Depositato stamane, in vista della discussione sul ddl 55, riferito alle norme da attuare per contrastare le conseguenze dell'epidemia Covid-19, un ordine del giorno del consigliere De Godenz avente come oggetto la concertazione con il governo di una modifica dell'interpretazione INAIL secondo la quale il Covid contratto sul lavoro è da ascriversi quale infortunio implicando responsabilità penale del datore di lavoro e, in caso di decesso del lavoratore malato, addirittura omicidio colposo.
"Ho deciso di intervenire con un apposito odg" ha spiegato De Godenz "poichè, trattandosi di un pandemia, oltre a considerare le ovvie ed evidenti difficoltà della dimostrazione del contagio sul lavoro, contagio che potrebbe infatti avvenire in qualunque altro luogo o momento - poiché la constatazione dell’infortunio prevede l’esistenza di un’ora e di un luogo ben preciso-, gli industriali italiani e trentini si sono ritrovati davvero spiazzati come confermato anche dalle parole, riportate ampiamente in seconda commissione sabato scorso e sulla stampa, e che condivido pienamente, del Presidente Manzana e del direttore generale di Confindustria Trento Roberto Busato il quale, senza mezzi termini, ha bollato la decisione di INAIL come assurda, aggiungendo che a nessuno verrebbe mai in mente di considerare infortunio sul lavoro il contagio da influenza e non si capisce perché il Covid-19 dovrebbe essere considerato in maniera differente.” Ritenendo in gran parte condivisibile tale ragionamento, credo che a livello politico vadano fatte delle valutazioni, corroborate da uno stretto confronto con Confindustria e con gli imprenditori trentini, al fine di procedere poi con una formale richiesta a Roma per un veloce cambiamento di rotta che permetta di modificare il parere dell’INAIL e concedere a chi produce e fornisce posti di lavoro di continuare il lavoro o riaprire con più serenità".
"L’intervento della Provincia Autonoma di Trento risulta oltremodo auspicabile" ha continuato De Godenz "anche perchè sono giunte negli scorsi giorni notizie di aziende che davanti al rischio di indagini e cause penali hanno deciso laddove possibile di utilizzare lo smart working o addirittura di non ripartire - e tale è il caso di alcuni stabilimenti produttivi - fino a quando l'interpretazione non verrà rivista."
"E' ad esempio il caso della Sportiva in Valle di Fiemme" ha spiegato De Godenz "azienda d’eccellenza famosa a livello internazionale che era prontissima a ripartire a pieno regime ma che a causa della scelta dell’INAIL - cha ha giustamente spaventato la proprietà - non ha potuto farlo, impedendo a centinaia di lavoratori di tornare al lavoro.

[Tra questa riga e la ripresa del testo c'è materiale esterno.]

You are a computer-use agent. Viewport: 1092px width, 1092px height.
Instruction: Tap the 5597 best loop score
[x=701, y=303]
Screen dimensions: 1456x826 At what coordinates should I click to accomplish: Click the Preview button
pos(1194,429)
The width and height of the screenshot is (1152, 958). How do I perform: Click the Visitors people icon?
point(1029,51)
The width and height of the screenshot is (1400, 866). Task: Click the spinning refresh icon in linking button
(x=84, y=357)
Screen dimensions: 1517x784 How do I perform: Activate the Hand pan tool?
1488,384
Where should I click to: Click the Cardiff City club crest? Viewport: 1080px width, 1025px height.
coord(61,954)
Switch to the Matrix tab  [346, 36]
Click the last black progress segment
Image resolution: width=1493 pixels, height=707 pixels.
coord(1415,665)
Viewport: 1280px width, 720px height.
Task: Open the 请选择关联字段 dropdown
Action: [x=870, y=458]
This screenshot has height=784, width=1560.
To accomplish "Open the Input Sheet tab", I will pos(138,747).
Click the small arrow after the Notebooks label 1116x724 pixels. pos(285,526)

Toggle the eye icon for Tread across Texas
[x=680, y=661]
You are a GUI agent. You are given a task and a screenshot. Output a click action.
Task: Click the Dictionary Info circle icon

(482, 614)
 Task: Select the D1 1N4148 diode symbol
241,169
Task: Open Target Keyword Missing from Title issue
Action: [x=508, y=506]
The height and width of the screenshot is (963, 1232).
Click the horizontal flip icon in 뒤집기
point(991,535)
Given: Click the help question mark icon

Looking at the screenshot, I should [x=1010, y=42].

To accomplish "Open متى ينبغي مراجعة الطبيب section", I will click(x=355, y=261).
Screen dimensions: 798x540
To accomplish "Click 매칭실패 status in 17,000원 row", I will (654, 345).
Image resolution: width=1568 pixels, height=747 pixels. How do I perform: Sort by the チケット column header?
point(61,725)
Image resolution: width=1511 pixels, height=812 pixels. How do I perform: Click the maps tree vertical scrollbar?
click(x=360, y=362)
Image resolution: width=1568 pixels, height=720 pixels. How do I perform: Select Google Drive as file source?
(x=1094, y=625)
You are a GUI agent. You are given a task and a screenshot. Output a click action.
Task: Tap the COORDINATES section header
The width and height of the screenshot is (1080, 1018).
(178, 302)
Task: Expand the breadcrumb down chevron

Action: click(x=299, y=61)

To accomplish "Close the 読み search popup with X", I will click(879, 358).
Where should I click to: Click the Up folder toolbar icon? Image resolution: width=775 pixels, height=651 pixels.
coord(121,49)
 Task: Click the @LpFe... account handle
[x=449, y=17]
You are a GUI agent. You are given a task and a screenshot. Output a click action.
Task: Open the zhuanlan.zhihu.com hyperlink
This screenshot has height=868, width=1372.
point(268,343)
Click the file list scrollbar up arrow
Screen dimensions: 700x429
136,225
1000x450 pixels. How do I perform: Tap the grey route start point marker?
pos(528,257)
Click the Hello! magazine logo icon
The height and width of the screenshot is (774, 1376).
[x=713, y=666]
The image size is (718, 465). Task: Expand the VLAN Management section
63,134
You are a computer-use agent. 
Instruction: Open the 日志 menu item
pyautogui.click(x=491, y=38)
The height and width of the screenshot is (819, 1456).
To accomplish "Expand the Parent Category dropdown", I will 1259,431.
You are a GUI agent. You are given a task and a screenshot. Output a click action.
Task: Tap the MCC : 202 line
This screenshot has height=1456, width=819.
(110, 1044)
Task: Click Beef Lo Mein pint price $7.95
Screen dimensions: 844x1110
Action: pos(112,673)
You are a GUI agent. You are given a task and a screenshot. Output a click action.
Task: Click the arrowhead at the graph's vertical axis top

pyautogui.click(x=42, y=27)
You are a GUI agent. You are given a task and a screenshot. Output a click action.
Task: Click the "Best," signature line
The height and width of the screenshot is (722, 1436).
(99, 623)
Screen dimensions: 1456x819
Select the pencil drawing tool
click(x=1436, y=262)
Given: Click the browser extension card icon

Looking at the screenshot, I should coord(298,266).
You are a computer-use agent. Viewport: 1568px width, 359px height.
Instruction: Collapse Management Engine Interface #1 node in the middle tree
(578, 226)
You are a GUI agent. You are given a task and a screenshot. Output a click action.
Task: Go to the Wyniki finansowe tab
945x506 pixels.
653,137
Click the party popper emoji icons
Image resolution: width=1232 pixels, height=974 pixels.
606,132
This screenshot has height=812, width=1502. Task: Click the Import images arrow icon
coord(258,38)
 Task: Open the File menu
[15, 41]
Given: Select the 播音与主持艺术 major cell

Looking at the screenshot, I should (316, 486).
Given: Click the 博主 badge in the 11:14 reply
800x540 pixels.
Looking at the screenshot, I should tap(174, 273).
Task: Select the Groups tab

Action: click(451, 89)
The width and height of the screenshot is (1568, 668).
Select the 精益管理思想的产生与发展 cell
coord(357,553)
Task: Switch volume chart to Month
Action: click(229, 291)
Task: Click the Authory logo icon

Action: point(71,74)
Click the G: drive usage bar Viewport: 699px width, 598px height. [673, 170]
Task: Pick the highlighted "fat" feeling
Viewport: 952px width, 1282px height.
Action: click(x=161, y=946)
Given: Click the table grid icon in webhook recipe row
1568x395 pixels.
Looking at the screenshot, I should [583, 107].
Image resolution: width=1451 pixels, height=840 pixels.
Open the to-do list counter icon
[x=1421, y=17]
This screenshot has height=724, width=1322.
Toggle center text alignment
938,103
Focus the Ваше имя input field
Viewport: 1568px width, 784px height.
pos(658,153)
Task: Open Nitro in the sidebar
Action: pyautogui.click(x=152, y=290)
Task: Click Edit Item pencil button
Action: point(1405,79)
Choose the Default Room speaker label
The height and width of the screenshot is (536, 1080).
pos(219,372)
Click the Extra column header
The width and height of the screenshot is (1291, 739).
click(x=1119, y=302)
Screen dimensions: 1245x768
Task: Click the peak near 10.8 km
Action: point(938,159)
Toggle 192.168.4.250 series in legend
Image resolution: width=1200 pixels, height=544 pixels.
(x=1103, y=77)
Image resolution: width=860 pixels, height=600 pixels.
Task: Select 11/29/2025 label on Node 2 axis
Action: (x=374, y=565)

Peranto Su questo punto chiedo davvero che si faccia i fretta e si intensifichi il confronto con il livello nazionale, ottenendo il cambiamento necessario." ha concluso il consigliere provinciale
Per tali ragioni, visto l’art. 2 del ddl 55/XVI De Godenz ha richiesto che il Consiglio della Provincia Autonoma di Trento impegni la Giunta Provinciale a presentare con urgenza al Governo nazionale, al fine di supportare la pronta e piena ripartenza delle industrie e imprese trentine, la richiesta di adottare tutti gli approfondimenti necessari al fine di verificare se la posizione dell’INAIL risulta coerente o meno con il quadro normativo e, in quest’ultimo caso, di approvare le disposizioni necessarie per chiarire normativamente già con il prossimo decreto che il contagio da Covid-19 non deve essere inquadrato come infortunio sul lavoro ma come malattia o - in subordine - che il contagio da Covid-19 viene considerato infortunio sul lavoro solo dove sia espressamente provato dall’INAIL che il contagio, oltre ad essere avvenuto sul luogo di lavoro, è avvenuto a causa del mancato rispetto da parte del datore di lavoro delle misure di sicurezza espressamente indicate dal Governo.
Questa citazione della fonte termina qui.